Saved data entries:
......
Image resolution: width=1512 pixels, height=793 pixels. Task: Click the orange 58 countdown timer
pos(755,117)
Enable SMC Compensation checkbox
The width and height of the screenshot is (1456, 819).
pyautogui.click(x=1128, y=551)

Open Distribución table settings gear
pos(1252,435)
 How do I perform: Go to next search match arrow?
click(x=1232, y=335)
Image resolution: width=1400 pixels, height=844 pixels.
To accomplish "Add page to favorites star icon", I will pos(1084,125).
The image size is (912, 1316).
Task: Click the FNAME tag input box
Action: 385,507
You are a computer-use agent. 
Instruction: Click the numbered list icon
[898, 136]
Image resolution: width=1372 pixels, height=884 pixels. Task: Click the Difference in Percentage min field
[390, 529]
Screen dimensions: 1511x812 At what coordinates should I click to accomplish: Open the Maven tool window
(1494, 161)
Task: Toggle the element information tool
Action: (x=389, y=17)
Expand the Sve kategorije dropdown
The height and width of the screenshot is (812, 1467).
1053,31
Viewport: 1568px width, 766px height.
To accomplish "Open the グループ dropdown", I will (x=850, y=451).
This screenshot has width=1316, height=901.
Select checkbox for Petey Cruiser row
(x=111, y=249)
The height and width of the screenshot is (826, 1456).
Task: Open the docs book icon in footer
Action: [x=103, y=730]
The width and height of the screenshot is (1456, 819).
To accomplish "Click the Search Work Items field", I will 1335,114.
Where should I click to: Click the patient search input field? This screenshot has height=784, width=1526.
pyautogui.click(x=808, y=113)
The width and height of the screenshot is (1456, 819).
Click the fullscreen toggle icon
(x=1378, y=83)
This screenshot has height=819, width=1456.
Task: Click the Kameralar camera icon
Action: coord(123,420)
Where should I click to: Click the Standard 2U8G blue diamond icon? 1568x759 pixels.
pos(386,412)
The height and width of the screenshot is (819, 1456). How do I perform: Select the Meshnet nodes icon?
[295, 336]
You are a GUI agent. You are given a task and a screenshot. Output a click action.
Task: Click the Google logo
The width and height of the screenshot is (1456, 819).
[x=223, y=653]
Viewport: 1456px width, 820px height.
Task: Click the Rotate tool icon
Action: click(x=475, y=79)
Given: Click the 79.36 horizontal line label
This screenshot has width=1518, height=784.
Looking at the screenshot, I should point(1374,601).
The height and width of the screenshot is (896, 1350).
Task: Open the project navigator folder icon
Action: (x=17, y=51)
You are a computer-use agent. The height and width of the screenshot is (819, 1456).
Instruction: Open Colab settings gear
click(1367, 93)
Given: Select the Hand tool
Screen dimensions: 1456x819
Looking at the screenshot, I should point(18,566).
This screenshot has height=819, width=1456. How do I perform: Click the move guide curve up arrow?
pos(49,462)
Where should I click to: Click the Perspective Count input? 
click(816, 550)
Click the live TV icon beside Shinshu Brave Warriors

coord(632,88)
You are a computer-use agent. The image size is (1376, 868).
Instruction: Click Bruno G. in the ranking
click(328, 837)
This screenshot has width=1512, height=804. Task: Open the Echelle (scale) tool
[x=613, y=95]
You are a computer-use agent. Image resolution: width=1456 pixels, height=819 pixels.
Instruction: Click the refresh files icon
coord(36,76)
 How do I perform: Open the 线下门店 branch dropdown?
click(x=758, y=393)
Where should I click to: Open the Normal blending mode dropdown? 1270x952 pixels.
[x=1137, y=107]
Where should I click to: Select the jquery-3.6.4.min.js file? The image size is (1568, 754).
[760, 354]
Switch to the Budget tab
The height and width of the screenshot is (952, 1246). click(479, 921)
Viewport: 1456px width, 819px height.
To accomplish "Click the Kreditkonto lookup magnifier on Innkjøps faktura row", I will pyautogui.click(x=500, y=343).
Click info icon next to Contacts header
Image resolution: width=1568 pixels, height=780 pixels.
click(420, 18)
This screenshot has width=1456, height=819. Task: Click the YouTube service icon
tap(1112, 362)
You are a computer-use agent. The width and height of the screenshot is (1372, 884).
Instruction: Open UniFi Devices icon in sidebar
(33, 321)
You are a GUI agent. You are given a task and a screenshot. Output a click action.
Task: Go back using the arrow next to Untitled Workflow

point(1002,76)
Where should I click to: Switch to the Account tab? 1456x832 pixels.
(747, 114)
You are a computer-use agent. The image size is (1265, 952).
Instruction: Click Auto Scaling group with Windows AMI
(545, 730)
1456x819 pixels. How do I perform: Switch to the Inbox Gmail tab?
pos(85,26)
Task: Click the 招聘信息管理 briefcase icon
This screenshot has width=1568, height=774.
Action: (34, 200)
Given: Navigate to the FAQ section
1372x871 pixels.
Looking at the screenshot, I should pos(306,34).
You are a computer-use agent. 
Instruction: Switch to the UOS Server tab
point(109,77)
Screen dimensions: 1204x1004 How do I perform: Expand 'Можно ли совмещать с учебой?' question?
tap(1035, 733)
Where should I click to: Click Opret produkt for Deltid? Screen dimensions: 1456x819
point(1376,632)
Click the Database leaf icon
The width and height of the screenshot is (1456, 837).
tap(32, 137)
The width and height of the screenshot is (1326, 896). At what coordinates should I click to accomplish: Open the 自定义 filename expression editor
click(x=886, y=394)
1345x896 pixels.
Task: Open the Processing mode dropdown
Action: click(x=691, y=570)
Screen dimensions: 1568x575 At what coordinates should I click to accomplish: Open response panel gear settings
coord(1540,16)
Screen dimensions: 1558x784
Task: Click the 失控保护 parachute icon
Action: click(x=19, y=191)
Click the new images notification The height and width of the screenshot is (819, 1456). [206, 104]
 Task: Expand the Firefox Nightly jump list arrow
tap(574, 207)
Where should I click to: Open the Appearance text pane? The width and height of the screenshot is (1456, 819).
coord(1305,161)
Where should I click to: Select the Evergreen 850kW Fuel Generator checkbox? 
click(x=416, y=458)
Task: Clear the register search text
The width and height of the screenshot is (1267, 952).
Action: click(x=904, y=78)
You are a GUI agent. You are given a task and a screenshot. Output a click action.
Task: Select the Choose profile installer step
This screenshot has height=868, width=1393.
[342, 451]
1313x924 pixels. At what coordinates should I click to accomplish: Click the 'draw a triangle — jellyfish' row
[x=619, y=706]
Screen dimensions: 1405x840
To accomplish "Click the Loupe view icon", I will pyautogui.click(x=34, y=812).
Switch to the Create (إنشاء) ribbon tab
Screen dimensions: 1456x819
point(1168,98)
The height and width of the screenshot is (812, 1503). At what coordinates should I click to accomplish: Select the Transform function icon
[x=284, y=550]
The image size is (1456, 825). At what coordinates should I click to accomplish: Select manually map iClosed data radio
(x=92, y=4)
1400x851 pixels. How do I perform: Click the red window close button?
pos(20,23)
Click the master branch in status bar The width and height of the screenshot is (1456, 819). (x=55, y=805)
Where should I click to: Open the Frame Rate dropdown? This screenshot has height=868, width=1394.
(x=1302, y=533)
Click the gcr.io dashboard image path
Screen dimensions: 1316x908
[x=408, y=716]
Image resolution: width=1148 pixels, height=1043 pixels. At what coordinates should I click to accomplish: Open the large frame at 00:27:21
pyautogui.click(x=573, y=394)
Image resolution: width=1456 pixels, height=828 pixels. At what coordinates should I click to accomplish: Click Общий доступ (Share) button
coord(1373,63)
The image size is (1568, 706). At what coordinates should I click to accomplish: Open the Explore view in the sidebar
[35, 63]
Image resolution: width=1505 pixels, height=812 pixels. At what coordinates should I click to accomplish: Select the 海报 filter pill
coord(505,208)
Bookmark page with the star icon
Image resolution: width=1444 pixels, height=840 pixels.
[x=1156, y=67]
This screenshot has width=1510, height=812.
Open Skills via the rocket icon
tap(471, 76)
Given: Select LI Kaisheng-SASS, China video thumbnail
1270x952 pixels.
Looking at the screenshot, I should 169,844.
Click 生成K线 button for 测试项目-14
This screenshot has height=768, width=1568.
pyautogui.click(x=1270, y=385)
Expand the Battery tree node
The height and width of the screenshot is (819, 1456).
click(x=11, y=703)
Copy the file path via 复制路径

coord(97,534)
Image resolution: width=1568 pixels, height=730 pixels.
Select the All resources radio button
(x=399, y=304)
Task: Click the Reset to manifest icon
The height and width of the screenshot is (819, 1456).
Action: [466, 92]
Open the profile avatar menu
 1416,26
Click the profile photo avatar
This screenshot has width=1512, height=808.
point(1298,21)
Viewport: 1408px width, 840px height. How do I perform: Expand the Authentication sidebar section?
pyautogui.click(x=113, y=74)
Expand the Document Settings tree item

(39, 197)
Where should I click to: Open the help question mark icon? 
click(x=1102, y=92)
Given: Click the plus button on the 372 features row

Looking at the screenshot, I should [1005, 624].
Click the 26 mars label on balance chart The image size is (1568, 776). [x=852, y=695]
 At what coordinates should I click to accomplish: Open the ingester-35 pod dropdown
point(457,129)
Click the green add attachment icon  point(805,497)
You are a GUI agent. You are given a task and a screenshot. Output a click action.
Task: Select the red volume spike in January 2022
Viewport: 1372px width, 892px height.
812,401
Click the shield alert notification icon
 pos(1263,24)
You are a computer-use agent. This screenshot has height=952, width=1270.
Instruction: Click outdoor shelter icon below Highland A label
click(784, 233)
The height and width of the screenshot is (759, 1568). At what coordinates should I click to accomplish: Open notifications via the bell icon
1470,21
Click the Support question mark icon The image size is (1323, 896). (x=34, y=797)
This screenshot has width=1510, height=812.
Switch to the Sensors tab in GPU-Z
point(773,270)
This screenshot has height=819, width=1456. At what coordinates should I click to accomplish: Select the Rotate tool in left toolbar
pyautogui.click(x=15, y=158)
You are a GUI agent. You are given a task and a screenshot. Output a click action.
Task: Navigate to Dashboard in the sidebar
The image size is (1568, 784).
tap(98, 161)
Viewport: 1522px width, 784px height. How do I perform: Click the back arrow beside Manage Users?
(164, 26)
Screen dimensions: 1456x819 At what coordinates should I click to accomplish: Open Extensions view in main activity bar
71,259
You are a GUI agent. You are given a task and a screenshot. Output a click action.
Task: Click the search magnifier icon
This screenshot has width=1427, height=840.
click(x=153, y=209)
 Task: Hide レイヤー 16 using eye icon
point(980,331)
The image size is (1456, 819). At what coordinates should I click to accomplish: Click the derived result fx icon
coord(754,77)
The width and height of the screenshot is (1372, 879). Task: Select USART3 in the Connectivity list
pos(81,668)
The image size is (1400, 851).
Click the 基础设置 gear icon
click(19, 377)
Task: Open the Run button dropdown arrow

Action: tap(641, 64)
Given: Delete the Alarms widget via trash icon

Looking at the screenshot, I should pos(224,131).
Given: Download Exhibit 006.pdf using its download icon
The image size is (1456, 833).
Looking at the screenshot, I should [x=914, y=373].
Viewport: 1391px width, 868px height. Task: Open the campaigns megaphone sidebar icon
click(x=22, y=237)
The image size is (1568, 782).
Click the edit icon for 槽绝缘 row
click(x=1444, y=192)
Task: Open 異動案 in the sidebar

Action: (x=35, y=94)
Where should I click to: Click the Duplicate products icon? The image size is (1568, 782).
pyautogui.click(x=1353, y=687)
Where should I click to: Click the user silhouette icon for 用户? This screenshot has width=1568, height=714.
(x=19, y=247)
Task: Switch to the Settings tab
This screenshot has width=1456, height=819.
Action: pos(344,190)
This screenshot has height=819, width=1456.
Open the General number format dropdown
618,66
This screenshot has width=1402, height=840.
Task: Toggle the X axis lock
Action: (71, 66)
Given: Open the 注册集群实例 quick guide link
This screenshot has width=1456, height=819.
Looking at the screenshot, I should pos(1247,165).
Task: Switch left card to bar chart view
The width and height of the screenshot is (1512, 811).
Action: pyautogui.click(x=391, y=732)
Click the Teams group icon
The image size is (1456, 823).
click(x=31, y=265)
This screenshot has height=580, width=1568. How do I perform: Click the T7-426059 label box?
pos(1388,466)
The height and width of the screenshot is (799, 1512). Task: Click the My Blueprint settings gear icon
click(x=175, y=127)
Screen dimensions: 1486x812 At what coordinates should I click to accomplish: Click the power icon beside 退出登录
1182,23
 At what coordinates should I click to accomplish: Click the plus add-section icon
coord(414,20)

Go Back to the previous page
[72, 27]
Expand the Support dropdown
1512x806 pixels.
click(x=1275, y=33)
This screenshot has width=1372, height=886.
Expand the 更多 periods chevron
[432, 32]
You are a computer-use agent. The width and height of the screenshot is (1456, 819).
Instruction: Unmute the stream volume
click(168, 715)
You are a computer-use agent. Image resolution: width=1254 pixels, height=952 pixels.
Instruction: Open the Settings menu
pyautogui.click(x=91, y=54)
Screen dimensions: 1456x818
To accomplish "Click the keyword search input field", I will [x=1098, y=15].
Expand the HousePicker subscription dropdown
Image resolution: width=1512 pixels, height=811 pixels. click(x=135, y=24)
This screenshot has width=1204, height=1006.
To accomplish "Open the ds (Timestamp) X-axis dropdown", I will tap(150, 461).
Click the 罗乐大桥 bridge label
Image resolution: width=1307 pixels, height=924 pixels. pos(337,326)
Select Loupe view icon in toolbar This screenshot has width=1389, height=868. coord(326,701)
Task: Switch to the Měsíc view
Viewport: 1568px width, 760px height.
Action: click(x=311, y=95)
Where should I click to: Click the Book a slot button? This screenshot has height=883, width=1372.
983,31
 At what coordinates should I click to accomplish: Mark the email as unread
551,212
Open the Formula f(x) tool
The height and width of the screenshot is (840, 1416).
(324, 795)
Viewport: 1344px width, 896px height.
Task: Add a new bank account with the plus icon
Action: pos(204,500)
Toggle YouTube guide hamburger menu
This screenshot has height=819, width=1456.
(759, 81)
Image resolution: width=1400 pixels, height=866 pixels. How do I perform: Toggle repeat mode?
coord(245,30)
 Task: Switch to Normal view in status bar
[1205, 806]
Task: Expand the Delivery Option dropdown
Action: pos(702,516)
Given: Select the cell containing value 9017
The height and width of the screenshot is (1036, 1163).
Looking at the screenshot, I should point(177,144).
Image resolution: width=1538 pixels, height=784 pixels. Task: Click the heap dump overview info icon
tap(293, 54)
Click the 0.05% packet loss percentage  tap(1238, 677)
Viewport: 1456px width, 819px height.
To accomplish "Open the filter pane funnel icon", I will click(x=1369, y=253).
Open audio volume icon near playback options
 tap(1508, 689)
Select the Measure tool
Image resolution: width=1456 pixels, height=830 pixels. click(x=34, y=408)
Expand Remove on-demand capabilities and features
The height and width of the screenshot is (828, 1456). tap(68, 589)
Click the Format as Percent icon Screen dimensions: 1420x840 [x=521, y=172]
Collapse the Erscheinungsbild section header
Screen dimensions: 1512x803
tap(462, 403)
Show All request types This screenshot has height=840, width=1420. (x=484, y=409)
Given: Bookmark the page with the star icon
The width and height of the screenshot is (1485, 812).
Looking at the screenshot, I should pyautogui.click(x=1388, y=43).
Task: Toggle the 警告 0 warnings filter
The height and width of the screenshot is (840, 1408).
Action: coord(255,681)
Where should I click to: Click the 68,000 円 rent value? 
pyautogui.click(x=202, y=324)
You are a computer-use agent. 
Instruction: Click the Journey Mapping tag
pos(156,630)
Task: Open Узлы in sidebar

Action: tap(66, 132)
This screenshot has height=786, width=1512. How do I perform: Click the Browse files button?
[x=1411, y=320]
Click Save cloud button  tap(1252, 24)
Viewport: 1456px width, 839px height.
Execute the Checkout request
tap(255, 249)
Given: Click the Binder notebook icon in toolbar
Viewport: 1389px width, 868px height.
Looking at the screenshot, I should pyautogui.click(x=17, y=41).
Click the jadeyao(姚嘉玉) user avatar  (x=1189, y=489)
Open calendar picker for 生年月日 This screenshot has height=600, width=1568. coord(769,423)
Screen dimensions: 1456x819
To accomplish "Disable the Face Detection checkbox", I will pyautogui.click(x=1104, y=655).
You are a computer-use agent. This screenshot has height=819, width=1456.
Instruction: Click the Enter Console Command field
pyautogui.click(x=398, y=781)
......
Instructions to follow:
Having found the line with "agent. This screenshot has height=819, width=1456.", transcribe it and each line after it to the end of the entries, with no other lines.

Task solution:
You are a computer-use agent. This screenshot has height=819, width=1456.
Instruction: Click the Enter Console Command field
pyautogui.click(x=398, y=781)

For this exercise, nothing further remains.